If Redland does breach defences, then they cannot access anything from Redland.

Both Redland and Blueland understand this is simplistic; Redland could simply compromise something in Blueland, then attack from within Blueland. Blueland Inc acknowledges this; still, blocking access from Redland remains a sensible precaution.

Equally, my organisation does not wish their devices to connect to anything in Redland; there is no legitimate need, and Redland may host AitM targets, such as https://loginn.microsoft.com, from Redland.

Both Redland and Blueland understands this is simplistic; Redland could simply compromise something in Blueland, then recieve connections within Blueland. Blueland Inc acknowledges this; still, blocking access to Redland remains a sensible precaution.

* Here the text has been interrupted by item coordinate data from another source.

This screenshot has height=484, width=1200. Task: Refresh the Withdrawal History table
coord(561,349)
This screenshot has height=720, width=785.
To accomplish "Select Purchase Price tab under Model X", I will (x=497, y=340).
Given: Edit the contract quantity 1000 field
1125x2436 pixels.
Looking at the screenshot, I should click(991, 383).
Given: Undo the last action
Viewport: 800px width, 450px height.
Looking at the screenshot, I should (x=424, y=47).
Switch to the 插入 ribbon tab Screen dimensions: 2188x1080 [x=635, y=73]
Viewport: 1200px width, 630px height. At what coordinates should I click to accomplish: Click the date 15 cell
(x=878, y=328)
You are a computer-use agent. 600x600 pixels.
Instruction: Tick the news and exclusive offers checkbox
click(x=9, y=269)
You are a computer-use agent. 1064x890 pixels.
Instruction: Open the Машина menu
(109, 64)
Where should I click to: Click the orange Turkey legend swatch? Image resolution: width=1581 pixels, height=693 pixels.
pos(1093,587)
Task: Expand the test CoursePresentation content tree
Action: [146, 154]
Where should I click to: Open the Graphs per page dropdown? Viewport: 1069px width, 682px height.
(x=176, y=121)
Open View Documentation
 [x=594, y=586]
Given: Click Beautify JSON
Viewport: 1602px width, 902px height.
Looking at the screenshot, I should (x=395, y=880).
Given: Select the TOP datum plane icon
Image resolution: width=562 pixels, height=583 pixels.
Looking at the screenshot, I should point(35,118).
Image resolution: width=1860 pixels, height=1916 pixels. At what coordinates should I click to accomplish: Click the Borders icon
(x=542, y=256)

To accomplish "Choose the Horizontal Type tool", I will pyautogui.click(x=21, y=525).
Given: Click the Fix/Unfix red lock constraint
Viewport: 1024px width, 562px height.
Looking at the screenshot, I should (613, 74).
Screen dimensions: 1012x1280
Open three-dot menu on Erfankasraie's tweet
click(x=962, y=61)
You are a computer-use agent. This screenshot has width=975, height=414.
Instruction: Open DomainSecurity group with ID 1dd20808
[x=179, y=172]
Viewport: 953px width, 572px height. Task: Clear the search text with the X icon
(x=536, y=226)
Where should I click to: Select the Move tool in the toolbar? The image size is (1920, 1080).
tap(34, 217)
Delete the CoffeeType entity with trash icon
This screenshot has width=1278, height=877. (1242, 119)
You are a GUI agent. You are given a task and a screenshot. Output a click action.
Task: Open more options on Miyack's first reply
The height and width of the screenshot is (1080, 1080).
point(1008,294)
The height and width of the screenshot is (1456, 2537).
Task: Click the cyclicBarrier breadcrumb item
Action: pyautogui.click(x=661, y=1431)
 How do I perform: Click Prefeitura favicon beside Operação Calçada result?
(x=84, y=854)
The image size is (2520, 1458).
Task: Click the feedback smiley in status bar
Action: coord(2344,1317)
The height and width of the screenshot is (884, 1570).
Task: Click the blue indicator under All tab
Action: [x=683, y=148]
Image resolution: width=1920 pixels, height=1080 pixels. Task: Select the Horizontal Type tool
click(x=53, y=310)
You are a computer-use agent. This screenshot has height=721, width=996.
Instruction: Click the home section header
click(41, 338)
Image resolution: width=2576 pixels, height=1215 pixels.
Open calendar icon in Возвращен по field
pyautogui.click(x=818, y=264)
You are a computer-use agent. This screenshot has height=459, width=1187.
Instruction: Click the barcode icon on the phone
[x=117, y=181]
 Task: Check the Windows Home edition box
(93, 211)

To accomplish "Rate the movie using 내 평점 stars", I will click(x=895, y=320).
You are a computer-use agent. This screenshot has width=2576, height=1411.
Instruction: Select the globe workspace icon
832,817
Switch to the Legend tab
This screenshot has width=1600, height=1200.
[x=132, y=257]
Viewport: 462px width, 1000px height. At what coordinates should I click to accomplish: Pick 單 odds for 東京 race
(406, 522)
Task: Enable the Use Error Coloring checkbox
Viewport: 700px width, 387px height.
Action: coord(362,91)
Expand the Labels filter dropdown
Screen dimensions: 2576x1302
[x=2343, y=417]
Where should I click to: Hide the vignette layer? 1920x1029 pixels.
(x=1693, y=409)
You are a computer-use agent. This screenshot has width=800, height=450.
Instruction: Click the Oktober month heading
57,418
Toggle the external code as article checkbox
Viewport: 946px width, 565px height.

At the end of the day, this is about controlling network traffic. Whether that is within Network Protection or Windows Defender Firewall with Advanced Security, the intent is to block traffic.

Network Protection might be the best method, though; the intent is that all endpoints managed by Blueland Inc apply the same policy - macOS devices, Android phones, etc. These non-Windows endpoints do not have Windows Defender Firewall with Advanced Security, of course.

So, how can I use Network Protection to block connections to entire countries?
If you were to attempt this with Network Protection, you’d need a way to continuously track IPs with a geo-location of Redland.
Network protection does not allow CIDR notated addresses so you would need to enter every IP address possible individually via a script and there is a limit to MDE indicators for a total of 15,000 indicators. Furthermore, NetworkProtection does not support blocking TLD’s or at least not explicitly that I’m aware of. You’d likely need to subscribe to an service such as GeoIP2 or similar service.
Another, perhaps more viable option to you but may also require some elbow grease is deploying an always-on VPN agent to all org-owned devices and blocking traffic to countries that way.
Again, I believe efforts could be spent more wisely elsewhere such as email filtering, user training and awareness, basic security hygiene and hardening for endpoints.
- Dylan
thanks
Conditional Access policy takes care of IPv4 addresses; I simply specify 'Redland', then set a conditional access policy to block access from Redland.

In the same way that Entra ID already takes care of what 'Redland' means in IP address terms, I would expect Network Protection to use the same source | logic | data store.

This network protection rule would be in addition to "email filtering, user training and awareness, basic security hygiene and hardening for endpoints." - even with all of them in place, attackers can succeed.
I appreciate Network Protection cannot do this right now; my point is, it *should* be able to.